• _Exercise objective_: Copy everything from the first of the rows down through the line containing "Action: click(x=586, y=531)", keeping both ends.

• _Dataset records_:
------------------------------------------------------------
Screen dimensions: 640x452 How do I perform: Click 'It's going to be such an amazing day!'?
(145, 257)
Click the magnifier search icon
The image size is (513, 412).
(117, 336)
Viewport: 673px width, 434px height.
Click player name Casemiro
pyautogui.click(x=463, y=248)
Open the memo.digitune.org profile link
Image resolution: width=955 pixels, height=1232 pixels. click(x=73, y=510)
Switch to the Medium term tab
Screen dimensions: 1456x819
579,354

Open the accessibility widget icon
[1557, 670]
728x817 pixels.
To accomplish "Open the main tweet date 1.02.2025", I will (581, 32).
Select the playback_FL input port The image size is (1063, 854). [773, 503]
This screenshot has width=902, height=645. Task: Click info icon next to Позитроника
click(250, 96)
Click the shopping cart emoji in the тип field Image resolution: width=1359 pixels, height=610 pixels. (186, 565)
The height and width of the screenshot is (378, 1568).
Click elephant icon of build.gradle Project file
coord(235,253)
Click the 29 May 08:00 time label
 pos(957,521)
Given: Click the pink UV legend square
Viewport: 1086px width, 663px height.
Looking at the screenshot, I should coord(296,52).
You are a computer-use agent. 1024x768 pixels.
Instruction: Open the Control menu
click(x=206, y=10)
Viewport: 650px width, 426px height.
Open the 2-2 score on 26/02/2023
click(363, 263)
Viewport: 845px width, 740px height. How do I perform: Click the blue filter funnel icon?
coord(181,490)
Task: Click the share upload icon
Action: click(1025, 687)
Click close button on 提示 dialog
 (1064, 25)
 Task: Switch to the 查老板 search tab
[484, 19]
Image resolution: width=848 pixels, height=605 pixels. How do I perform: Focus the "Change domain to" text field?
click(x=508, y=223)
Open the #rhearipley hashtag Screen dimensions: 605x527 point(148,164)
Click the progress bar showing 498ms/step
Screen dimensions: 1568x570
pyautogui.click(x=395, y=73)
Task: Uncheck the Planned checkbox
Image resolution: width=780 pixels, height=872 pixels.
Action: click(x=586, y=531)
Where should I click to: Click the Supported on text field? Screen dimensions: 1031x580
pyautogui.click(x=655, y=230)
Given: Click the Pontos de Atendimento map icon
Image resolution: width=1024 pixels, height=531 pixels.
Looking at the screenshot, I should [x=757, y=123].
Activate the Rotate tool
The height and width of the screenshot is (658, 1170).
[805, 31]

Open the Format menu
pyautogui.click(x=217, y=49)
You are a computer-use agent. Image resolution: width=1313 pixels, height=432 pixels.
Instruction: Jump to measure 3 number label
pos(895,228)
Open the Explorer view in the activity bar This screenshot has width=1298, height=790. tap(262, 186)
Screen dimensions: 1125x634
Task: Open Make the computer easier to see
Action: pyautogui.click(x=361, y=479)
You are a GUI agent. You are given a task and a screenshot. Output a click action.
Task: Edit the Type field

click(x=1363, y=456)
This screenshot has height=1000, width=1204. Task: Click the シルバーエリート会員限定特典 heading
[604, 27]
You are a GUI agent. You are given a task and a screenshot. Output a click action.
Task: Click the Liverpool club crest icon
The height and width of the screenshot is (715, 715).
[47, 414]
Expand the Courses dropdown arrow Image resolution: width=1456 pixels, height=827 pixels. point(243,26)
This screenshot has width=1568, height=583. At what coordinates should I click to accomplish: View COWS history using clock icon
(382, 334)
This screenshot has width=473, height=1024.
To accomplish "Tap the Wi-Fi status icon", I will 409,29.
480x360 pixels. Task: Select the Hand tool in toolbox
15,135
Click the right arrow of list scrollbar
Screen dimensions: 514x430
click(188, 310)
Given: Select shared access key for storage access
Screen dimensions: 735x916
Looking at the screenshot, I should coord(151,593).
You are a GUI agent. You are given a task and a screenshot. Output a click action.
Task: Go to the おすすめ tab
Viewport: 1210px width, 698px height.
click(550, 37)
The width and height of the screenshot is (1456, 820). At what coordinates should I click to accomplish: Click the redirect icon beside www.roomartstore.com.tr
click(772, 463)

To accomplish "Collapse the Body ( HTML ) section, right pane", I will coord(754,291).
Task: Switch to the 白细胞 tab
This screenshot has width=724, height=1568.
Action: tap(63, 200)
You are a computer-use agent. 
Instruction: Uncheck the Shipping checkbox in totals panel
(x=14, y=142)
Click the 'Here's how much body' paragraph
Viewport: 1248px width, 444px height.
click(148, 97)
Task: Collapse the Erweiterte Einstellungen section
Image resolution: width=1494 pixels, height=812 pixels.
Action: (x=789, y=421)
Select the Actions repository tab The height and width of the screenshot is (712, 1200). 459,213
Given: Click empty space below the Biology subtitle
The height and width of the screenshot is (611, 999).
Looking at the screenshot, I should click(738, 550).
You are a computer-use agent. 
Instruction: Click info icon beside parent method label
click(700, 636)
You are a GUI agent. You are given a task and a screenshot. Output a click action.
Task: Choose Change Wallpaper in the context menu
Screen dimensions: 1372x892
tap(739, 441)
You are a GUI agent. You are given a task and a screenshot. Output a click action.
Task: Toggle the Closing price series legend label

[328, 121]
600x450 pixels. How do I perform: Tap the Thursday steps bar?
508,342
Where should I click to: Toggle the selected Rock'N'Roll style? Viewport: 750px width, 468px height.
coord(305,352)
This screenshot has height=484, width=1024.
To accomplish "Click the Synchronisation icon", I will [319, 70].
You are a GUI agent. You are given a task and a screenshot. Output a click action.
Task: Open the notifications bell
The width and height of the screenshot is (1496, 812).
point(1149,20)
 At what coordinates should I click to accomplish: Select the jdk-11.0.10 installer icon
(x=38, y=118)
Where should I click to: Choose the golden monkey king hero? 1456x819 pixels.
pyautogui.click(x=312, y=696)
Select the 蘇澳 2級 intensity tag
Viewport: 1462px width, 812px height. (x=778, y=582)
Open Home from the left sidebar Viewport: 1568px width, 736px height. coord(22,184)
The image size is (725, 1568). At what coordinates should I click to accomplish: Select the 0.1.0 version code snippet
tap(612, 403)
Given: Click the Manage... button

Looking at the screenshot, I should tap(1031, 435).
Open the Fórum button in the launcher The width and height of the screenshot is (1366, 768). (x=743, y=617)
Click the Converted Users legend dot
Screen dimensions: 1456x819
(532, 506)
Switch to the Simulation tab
------------------------------------------------------------
• _Output of the task_:
Screen dimensions: 640x452 How do I perform: Click 'It's going to be such an amazing day!'?
(145, 257)
Click the magnifier search icon
The image size is (513, 412).
(117, 336)
Viewport: 673px width, 434px height.
Click player name Casemiro
pyautogui.click(x=463, y=248)
Open the memo.digitune.org profile link
Image resolution: width=955 pixels, height=1232 pixels. click(x=73, y=510)
Switch to the Medium term tab
Screen dimensions: 1456x819
579,354

Open the accessibility widget icon
[1557, 670]
728x817 pixels.
To accomplish "Open the main tweet date 1.02.2025", I will (581, 32).
Select the playback_FL input port The image size is (1063, 854). [773, 503]
This screenshot has width=902, height=645. Task: Click info icon next to Позитроника
click(250, 96)
Click the shopping cart emoji in the тип field Image resolution: width=1359 pixels, height=610 pixels. (186, 565)
The height and width of the screenshot is (378, 1568).
Click elephant icon of build.gradle Project file
coord(235,253)
Click the 29 May 08:00 time label
 pos(957,521)
Given: Click the pink UV legend square
Viewport: 1086px width, 663px height.
Looking at the screenshot, I should coord(296,52).
You are a computer-use agent. 1024x768 pixels.
Instruction: Open the Control menu
click(x=206, y=10)
Viewport: 650px width, 426px height.
Open the 2-2 score on 26/02/2023
click(363, 263)
Viewport: 845px width, 740px height. How do I perform: Click the blue filter funnel icon?
coord(181,490)
Task: Click the share upload icon
Action: click(1025, 687)
Click close button on 提示 dialog
 (1064, 25)
 Task: Switch to the 查老板 search tab
[484, 19]
Image resolution: width=848 pixels, height=605 pixels. How do I perform: Focus the "Change domain to" text field?
click(x=508, y=223)
Open the #rhearipley hashtag Screen dimensions: 605x527 point(148,164)
Click the progress bar showing 498ms/step
Screen dimensions: 1568x570
pyautogui.click(x=395, y=73)
Task: Uncheck the Planned checkbox
Image resolution: width=780 pixels, height=872 pixels.
Action: click(x=586, y=531)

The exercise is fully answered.